WORK ORDER | Which of the lines below mention the word "envelope"? Pull each one out.

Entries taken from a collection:
________________

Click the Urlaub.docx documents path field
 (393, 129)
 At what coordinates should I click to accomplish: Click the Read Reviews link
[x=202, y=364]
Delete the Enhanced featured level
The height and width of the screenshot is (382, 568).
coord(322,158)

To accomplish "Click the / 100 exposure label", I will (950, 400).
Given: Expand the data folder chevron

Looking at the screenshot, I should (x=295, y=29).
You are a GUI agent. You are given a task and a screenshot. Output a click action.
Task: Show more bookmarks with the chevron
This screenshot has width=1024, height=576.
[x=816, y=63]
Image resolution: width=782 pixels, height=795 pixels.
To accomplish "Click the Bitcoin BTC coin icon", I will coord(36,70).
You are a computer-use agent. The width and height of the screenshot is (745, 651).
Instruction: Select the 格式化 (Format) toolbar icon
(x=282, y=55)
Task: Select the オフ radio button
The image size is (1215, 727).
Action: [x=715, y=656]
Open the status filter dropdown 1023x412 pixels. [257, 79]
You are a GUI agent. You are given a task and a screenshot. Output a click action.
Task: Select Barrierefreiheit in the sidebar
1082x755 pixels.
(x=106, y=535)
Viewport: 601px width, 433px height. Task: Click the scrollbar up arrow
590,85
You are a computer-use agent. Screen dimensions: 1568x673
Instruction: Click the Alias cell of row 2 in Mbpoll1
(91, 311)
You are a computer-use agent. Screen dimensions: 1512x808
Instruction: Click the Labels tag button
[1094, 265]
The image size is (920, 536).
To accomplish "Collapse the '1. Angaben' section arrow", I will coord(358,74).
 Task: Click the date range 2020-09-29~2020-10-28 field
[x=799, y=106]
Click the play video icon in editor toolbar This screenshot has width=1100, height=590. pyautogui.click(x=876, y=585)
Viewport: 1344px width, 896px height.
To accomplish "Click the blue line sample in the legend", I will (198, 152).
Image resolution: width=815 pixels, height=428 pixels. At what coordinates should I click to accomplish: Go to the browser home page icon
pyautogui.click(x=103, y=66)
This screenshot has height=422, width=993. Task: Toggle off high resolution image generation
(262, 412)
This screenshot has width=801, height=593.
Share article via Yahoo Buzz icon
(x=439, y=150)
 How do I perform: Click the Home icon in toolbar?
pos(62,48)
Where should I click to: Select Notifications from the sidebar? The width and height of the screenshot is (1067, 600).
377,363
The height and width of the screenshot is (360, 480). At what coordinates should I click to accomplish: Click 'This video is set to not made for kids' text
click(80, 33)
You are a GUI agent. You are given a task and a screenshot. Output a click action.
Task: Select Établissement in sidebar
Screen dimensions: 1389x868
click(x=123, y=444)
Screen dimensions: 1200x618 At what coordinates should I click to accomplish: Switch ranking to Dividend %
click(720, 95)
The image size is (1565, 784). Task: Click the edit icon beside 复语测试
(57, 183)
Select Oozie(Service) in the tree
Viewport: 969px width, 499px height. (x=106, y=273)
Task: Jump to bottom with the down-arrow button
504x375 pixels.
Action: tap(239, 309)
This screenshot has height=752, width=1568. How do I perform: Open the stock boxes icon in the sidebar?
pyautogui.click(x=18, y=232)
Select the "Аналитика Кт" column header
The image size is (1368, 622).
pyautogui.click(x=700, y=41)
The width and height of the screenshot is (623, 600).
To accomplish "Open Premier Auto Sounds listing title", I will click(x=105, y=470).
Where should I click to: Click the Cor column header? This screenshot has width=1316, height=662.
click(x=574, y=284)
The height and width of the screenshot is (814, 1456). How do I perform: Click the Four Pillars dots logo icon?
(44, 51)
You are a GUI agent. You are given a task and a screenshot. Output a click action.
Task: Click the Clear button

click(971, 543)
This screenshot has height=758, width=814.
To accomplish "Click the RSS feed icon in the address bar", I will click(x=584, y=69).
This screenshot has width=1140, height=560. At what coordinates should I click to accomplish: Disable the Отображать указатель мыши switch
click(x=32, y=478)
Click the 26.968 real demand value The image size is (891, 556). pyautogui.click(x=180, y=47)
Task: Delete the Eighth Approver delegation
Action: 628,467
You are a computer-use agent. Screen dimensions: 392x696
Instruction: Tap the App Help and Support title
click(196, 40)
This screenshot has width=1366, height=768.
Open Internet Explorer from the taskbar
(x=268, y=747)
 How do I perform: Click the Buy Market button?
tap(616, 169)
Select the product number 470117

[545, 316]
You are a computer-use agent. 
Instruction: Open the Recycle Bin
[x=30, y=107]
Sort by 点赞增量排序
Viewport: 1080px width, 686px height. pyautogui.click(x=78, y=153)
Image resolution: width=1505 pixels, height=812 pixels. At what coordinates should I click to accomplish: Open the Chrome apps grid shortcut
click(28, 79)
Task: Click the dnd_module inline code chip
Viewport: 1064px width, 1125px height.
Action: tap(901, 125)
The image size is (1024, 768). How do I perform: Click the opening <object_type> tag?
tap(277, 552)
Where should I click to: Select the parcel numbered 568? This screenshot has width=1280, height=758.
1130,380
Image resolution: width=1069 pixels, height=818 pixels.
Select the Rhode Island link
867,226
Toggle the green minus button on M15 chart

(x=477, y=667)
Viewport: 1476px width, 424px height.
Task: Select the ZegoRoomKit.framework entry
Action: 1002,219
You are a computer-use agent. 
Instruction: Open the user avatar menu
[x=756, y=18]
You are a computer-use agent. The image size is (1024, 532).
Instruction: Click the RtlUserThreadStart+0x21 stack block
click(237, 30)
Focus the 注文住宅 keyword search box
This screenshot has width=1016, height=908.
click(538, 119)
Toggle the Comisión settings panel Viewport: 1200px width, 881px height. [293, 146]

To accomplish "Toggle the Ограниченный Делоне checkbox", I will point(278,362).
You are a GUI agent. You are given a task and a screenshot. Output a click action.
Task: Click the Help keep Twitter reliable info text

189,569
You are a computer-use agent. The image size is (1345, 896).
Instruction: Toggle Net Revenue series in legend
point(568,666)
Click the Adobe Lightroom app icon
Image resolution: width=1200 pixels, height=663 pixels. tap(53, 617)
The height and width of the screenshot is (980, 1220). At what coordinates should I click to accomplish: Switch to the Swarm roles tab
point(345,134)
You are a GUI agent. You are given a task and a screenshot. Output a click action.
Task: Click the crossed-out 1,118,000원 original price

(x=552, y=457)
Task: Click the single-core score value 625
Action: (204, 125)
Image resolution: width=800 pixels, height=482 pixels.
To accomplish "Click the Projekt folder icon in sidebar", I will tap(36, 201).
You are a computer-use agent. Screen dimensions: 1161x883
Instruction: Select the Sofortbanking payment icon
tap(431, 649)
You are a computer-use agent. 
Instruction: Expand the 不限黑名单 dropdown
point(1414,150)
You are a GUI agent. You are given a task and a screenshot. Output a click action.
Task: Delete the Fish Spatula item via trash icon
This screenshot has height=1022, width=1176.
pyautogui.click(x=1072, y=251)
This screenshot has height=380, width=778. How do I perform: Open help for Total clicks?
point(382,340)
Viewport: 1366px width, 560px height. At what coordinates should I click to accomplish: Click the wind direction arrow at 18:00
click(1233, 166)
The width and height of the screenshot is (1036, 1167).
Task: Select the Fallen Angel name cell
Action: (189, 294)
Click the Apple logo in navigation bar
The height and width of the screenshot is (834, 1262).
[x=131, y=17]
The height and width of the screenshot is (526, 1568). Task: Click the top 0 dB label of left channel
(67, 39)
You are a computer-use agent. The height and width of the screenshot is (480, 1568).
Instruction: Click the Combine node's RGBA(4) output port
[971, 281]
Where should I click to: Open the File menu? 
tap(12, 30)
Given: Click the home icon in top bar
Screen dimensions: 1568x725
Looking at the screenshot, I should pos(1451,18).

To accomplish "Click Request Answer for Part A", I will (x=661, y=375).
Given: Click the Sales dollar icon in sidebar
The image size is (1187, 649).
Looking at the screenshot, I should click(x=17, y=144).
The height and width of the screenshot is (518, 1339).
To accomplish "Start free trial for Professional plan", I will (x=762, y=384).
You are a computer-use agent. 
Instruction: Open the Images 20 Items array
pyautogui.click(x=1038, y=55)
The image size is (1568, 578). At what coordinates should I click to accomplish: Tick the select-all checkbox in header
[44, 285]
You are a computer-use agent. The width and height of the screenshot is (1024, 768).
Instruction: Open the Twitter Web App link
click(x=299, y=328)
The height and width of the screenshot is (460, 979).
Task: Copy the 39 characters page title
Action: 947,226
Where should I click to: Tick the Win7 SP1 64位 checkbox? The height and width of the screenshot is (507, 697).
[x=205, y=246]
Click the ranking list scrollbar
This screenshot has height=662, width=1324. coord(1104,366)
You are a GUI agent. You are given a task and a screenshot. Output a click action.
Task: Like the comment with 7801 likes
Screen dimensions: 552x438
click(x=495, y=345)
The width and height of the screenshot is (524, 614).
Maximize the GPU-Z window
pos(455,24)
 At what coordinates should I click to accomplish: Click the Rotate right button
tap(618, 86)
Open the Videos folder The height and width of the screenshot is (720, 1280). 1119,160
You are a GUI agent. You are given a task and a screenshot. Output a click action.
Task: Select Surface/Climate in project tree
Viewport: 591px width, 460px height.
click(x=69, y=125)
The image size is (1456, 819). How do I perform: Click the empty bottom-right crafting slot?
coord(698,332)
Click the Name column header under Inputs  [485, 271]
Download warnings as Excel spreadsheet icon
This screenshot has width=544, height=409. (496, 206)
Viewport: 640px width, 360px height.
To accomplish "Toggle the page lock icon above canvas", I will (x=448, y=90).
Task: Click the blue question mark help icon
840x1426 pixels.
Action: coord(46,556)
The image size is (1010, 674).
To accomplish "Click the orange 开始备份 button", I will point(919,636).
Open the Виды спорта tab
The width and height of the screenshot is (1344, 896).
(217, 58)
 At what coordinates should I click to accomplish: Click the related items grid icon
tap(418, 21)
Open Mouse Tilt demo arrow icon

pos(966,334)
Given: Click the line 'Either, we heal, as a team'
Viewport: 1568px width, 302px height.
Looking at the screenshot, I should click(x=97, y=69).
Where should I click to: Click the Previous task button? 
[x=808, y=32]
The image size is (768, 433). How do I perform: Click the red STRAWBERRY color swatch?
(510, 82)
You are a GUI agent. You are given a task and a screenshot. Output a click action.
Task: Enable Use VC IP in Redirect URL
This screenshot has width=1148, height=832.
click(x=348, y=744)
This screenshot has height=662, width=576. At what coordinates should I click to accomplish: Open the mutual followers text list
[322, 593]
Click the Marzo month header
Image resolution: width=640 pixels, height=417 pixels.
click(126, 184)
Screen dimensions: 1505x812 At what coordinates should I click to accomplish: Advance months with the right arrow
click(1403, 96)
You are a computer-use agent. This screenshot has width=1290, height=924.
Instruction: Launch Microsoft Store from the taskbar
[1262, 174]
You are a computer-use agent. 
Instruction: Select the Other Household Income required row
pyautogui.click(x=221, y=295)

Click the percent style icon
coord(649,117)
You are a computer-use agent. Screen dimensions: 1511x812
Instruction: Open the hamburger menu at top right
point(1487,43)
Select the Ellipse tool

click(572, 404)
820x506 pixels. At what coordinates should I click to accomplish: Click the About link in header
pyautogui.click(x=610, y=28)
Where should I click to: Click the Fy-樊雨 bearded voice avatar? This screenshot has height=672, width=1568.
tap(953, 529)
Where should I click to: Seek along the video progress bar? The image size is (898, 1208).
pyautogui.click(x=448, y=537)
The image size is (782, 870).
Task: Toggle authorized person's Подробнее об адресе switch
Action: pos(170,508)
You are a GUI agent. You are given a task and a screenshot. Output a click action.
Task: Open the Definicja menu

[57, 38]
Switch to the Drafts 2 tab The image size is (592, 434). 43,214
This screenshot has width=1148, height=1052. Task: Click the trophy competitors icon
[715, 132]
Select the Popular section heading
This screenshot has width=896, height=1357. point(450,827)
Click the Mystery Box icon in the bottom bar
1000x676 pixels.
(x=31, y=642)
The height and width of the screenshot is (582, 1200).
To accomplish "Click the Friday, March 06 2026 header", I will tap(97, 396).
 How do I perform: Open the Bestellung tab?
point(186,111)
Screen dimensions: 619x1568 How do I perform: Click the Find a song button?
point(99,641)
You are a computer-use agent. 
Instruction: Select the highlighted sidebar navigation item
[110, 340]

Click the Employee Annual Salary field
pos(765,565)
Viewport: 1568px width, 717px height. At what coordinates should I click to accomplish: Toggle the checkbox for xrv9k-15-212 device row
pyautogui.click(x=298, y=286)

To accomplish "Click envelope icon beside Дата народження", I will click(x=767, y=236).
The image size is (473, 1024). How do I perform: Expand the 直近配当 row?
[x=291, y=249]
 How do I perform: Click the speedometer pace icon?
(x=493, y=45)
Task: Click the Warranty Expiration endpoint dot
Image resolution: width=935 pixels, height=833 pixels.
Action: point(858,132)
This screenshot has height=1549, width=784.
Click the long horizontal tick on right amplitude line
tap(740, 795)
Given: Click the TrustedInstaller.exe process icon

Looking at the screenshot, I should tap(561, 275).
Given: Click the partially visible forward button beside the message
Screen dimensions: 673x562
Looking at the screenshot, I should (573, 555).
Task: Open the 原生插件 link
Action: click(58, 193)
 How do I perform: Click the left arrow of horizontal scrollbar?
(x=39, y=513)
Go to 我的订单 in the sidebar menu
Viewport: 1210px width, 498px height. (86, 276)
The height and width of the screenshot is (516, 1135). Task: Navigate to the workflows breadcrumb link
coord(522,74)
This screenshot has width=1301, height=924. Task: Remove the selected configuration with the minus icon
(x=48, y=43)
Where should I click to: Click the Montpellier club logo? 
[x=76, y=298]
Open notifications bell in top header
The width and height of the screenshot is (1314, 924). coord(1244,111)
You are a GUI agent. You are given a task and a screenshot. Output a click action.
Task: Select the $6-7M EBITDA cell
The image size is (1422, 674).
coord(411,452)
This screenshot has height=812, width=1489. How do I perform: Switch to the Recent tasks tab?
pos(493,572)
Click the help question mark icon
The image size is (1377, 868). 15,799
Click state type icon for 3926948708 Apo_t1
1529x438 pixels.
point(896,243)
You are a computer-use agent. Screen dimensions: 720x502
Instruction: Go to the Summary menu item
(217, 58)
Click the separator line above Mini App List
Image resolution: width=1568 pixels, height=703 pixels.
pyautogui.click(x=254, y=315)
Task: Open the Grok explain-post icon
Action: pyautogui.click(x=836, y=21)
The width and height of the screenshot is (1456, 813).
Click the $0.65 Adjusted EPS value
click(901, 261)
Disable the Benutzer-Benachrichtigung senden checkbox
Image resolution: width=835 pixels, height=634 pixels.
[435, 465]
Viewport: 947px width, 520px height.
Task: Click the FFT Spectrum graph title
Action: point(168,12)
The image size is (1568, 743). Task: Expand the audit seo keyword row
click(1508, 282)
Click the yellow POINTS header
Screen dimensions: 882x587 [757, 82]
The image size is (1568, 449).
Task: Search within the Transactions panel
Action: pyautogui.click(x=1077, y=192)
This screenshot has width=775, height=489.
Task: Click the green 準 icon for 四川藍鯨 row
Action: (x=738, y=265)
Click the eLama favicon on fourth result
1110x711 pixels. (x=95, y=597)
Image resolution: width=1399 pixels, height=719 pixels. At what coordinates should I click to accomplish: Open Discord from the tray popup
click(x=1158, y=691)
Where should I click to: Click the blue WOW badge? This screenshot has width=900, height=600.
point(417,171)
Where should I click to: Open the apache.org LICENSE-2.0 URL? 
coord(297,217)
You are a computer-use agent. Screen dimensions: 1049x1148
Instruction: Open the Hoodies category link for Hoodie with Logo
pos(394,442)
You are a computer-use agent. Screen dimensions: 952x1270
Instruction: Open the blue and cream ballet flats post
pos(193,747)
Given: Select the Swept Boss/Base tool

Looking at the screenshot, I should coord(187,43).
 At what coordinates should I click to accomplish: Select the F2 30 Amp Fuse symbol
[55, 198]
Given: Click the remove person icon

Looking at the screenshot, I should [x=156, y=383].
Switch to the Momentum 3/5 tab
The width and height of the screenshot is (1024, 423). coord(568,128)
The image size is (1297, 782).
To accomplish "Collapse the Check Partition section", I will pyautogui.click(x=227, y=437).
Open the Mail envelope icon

________________

RESPONSE TO THE TASK |
To accomplish "Click envelope icon beside Дата народження", I will click(x=767, y=236).
Open the Mail envelope icon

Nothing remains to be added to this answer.